Blanka participated as a Visual Art Fellow for AVR1 (June 2020). Click here to see Blanka’s program.
Blanka Amezkua is an artist, cultural promoter, educator, and project creator based in the South Bronx with exhibitions at P.S.1 Contemporary Art Center, The Bronx Museum of the Arts, Queens Museum, El Museo del Barrio, Art Base; Brussels, the Elizabeth Foundation for the Arts, San Diego Art Institute, and the Delaware Center for the Contemporary Arts, among others. Amezkua’s practice is greatly influenced and informed by folk art and popular culture, and in 2008 she began an artist-run project in her bedroom called the Bronx Blue Bedroom Project (BBBP). BBBP ran from 2008-2010. Between 2010-2016, she lived in Athens, Greece where she initiated FoKiaNou 24/7, now FokiaNou Art Space, in the center of the Hellenic capital. Blanka currently operates AAA3A(Alexander Avenue Apartment 3A) an alternative artist-run project which offers food, dialogue, workshops, and art in her living room. Mentions of her work and projects can be found in various notable publications including HYPERALLERGIC, The New York Times, ART NEWS, HuffPost Arts, The International Review of African American Art, and Time Out New York.
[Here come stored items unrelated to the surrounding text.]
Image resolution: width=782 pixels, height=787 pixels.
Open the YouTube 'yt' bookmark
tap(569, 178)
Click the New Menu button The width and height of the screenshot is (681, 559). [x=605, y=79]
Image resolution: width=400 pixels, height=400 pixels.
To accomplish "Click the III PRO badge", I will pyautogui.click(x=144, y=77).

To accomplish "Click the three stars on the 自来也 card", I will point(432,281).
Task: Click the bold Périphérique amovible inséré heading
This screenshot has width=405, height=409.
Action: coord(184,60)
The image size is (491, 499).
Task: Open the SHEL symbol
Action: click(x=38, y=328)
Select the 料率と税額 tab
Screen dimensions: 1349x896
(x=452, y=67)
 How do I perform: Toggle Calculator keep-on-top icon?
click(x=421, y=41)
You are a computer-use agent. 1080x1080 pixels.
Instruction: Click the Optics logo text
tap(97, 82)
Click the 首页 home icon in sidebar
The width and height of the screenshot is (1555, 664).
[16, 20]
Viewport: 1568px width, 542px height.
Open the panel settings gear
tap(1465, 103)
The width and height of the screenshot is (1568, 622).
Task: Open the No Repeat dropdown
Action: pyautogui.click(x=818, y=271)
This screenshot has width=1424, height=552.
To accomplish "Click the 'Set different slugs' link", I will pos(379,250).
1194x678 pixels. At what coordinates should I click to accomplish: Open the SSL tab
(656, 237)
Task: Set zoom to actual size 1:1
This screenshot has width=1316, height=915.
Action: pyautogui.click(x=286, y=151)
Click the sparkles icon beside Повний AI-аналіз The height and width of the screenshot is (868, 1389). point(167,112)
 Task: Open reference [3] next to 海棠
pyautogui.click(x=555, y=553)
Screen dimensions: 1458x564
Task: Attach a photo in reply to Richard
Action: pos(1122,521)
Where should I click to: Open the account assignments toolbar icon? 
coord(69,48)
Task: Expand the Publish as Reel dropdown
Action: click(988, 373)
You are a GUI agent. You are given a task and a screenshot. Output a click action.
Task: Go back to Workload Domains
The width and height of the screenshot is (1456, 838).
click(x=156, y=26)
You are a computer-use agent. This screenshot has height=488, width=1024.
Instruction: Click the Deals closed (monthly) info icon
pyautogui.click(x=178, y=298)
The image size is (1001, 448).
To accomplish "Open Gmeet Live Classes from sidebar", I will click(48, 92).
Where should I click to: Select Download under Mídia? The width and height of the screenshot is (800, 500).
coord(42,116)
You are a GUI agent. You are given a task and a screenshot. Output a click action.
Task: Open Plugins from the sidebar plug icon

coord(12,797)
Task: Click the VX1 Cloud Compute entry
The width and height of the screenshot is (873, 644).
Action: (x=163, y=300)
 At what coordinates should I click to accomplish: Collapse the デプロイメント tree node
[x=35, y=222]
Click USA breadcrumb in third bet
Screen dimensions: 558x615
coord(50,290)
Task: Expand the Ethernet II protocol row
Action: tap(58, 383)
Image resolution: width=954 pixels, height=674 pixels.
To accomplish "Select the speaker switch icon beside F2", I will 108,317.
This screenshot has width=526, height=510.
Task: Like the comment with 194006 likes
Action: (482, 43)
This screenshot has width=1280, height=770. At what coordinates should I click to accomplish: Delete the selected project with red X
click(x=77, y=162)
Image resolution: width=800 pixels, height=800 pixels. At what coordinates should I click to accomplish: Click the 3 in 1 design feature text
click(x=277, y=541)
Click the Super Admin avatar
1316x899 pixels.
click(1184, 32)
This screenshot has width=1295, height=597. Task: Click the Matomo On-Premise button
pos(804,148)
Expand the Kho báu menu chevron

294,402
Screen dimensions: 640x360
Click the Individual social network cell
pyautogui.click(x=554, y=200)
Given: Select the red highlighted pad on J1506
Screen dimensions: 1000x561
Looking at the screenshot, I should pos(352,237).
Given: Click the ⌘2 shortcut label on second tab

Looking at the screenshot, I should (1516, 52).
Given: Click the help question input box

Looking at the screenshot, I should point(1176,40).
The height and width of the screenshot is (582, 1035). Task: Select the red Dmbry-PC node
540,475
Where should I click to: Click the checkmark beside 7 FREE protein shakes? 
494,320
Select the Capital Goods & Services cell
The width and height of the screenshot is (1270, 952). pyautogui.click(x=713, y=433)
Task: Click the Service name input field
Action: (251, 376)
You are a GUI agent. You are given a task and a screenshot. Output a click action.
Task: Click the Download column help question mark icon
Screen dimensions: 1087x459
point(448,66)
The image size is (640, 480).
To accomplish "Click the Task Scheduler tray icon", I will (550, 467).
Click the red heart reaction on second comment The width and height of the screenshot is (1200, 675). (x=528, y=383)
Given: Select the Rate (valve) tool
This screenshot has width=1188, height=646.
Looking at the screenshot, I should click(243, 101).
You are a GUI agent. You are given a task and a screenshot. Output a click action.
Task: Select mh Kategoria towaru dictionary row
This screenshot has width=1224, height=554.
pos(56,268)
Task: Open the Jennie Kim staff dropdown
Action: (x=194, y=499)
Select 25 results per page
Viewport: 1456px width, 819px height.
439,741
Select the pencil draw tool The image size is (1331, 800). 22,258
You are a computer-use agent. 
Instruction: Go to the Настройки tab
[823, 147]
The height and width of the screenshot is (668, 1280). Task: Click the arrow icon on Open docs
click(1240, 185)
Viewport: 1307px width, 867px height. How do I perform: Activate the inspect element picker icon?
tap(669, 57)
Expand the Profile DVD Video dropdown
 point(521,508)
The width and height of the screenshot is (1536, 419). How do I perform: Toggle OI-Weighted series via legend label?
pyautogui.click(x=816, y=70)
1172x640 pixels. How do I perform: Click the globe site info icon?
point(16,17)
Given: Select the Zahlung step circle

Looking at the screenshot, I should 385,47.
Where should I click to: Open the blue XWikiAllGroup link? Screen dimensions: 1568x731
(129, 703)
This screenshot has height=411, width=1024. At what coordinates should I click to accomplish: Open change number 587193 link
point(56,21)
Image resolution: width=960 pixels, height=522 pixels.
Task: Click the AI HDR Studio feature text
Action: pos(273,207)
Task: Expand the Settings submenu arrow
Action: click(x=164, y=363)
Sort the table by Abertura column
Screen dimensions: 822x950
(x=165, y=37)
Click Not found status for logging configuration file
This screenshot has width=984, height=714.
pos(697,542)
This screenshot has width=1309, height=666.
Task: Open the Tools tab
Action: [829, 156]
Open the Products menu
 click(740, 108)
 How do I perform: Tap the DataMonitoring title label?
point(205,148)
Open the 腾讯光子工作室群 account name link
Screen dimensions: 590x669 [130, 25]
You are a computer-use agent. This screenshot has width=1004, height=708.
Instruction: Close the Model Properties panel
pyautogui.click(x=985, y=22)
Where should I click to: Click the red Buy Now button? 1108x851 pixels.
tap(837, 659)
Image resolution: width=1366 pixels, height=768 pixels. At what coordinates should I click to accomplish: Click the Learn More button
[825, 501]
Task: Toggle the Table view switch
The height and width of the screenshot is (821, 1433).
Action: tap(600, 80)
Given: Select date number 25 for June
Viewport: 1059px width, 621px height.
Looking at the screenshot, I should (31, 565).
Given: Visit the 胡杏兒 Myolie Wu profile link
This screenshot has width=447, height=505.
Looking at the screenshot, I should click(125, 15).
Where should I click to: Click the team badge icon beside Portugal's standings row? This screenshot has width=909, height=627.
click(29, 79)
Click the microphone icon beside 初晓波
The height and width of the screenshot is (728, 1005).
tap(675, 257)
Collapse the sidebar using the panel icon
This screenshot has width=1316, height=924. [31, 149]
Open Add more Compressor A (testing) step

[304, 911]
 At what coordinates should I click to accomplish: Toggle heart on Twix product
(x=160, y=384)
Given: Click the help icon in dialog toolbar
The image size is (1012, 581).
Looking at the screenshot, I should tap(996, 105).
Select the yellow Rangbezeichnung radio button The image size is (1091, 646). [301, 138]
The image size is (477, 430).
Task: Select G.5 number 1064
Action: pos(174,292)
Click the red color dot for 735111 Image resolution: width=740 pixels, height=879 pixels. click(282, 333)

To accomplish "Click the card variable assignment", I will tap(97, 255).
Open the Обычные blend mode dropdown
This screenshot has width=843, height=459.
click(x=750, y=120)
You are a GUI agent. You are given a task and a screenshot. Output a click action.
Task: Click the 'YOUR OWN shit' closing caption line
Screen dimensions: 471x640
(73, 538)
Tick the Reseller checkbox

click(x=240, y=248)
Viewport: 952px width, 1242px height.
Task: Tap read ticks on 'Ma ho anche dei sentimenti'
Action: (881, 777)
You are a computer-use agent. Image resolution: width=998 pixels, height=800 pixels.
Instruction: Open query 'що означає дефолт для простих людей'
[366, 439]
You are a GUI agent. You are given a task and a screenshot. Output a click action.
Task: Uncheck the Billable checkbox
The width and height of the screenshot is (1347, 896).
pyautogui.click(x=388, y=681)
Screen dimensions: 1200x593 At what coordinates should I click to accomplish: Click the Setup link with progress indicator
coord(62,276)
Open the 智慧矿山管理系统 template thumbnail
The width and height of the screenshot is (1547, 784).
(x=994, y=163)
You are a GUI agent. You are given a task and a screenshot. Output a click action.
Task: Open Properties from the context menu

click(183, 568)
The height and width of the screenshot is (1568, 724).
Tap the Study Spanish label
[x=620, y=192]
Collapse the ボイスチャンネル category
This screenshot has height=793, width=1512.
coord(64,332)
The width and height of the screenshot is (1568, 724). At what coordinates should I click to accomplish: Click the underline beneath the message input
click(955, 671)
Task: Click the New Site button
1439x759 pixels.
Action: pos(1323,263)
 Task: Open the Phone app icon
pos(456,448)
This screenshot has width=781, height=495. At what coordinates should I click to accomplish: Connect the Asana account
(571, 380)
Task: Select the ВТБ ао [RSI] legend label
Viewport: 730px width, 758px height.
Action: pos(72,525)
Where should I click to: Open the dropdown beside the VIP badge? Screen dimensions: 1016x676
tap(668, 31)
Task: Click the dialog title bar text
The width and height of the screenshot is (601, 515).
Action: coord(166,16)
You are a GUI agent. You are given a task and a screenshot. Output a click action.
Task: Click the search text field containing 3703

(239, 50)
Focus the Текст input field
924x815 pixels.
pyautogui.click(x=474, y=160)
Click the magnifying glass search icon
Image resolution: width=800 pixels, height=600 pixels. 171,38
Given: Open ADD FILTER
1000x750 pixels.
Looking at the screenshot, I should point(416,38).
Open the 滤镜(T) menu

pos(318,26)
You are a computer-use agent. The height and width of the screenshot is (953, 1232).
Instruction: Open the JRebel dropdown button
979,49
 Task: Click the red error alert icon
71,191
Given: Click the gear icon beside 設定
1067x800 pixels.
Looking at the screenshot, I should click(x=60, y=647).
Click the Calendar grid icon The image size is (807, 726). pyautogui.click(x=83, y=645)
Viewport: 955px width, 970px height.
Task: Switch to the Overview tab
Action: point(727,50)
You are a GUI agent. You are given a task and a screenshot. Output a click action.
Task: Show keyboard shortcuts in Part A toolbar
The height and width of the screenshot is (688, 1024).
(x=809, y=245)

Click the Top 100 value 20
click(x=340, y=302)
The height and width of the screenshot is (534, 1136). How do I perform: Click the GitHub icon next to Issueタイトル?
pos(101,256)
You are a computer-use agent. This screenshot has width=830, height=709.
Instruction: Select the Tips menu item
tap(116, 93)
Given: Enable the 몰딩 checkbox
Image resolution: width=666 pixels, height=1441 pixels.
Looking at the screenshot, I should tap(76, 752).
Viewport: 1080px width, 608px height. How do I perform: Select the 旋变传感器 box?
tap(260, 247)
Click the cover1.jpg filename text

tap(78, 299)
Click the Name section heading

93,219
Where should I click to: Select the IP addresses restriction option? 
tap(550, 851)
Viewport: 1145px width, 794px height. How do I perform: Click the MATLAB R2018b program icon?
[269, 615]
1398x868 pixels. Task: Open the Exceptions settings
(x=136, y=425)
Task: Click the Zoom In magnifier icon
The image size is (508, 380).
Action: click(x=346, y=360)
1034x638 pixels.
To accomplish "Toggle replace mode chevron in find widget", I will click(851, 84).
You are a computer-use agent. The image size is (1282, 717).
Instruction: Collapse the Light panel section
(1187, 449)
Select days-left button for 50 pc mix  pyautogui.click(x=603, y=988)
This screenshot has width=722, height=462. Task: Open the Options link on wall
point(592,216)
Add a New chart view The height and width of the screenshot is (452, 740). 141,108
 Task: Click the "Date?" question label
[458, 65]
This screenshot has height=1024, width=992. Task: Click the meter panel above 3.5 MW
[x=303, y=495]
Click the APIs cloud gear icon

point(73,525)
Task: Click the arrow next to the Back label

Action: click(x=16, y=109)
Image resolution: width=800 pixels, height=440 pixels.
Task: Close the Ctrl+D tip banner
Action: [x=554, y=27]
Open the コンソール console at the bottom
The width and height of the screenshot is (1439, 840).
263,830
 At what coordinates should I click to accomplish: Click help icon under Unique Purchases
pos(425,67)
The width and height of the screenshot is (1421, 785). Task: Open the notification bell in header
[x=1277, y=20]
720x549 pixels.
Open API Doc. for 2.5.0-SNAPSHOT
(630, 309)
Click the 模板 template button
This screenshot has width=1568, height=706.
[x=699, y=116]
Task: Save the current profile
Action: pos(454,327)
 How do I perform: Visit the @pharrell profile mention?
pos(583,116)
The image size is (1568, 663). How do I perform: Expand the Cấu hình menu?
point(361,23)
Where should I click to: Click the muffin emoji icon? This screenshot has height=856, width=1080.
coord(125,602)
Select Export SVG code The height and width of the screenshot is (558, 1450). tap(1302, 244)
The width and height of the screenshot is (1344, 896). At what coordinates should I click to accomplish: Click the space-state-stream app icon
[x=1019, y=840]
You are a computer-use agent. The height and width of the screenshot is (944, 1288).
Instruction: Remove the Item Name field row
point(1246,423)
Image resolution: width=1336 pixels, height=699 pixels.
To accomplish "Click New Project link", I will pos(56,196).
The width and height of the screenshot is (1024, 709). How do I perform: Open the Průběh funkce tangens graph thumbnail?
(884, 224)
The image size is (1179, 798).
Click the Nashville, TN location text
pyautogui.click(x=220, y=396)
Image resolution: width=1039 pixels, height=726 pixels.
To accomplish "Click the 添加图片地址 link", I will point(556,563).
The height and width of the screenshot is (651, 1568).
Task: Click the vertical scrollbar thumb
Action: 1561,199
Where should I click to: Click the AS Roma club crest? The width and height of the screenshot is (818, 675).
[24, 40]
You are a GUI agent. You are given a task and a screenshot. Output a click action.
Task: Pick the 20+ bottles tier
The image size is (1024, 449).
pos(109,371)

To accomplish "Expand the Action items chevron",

Collaboration, radical pedagogy, and community building are central to her art practice and projects. Her identity, experiences, and artistic decisions are shaped by the reality that she is an immigrant Mexican born-American Latinx artist living in New York City.
Formally trained as a painter, her creative practice is greatly influenced and informed by folk art and popular culture, from papel picado to comic books. She combines traditional and contemporary art practices and techniques, as well as sociocultural-based mythologies and philosophies as a way to preserve evidence of the past, not for sentimental reasons, but as a form of nourishment for the creative spirit of the present. Through art, she want to create alternative, yet accessible, and inclusive dialogues around the challenges and controversies we experience in society.
As the field begins to turn attention to decolonizing museum spaces, she is invested in the ways in which we re-indiginize our own practices as artists. What are the tools of survival we inherit from our ancestors and their traditions? What can they teach us, not only about how we make work, but how we move in the world, how we share and create space.